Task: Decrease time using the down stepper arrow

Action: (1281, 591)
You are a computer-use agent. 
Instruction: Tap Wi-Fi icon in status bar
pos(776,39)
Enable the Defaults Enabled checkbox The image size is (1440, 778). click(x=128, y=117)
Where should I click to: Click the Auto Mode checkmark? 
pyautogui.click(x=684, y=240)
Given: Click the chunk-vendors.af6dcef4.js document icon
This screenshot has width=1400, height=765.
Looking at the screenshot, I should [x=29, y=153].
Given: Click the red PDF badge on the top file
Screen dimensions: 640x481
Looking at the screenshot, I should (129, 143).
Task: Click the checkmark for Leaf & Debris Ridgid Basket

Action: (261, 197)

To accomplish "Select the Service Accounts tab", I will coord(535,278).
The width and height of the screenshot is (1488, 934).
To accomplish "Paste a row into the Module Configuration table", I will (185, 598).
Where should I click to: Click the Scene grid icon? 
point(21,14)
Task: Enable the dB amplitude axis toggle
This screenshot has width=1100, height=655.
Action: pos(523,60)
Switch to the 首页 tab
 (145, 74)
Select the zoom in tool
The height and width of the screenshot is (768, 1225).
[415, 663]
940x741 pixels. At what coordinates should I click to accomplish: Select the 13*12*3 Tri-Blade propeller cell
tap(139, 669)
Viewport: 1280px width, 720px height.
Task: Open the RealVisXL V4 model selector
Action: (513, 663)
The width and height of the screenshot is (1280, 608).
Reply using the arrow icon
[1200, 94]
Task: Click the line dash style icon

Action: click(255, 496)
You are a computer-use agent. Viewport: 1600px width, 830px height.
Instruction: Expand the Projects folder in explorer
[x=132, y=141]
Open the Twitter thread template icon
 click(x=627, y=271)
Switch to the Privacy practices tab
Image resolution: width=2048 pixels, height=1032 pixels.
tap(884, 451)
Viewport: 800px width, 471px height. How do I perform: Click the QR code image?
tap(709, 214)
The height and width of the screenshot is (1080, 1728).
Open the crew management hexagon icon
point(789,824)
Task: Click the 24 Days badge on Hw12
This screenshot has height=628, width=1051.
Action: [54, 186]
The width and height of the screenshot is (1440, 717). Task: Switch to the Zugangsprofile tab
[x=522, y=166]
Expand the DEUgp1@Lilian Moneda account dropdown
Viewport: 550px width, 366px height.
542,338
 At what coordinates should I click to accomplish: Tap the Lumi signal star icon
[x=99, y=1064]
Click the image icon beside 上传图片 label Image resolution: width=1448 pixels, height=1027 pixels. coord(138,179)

+-------+

§ **Aim of the task**: Your answer should hold exactly the lines from the one containing "Viewport: 550px width, 366px height." through the end of the entries above, and nothing else.

§ **Solution to this exercise**:
Viewport: 550px width, 366px height.
542,338
 At what coordinates should I click to accomplish: Tap the Lumi signal star icon
[x=99, y=1064]
Click the image icon beside 上传图片 label Image resolution: width=1448 pixels, height=1027 pixels. coord(138,179)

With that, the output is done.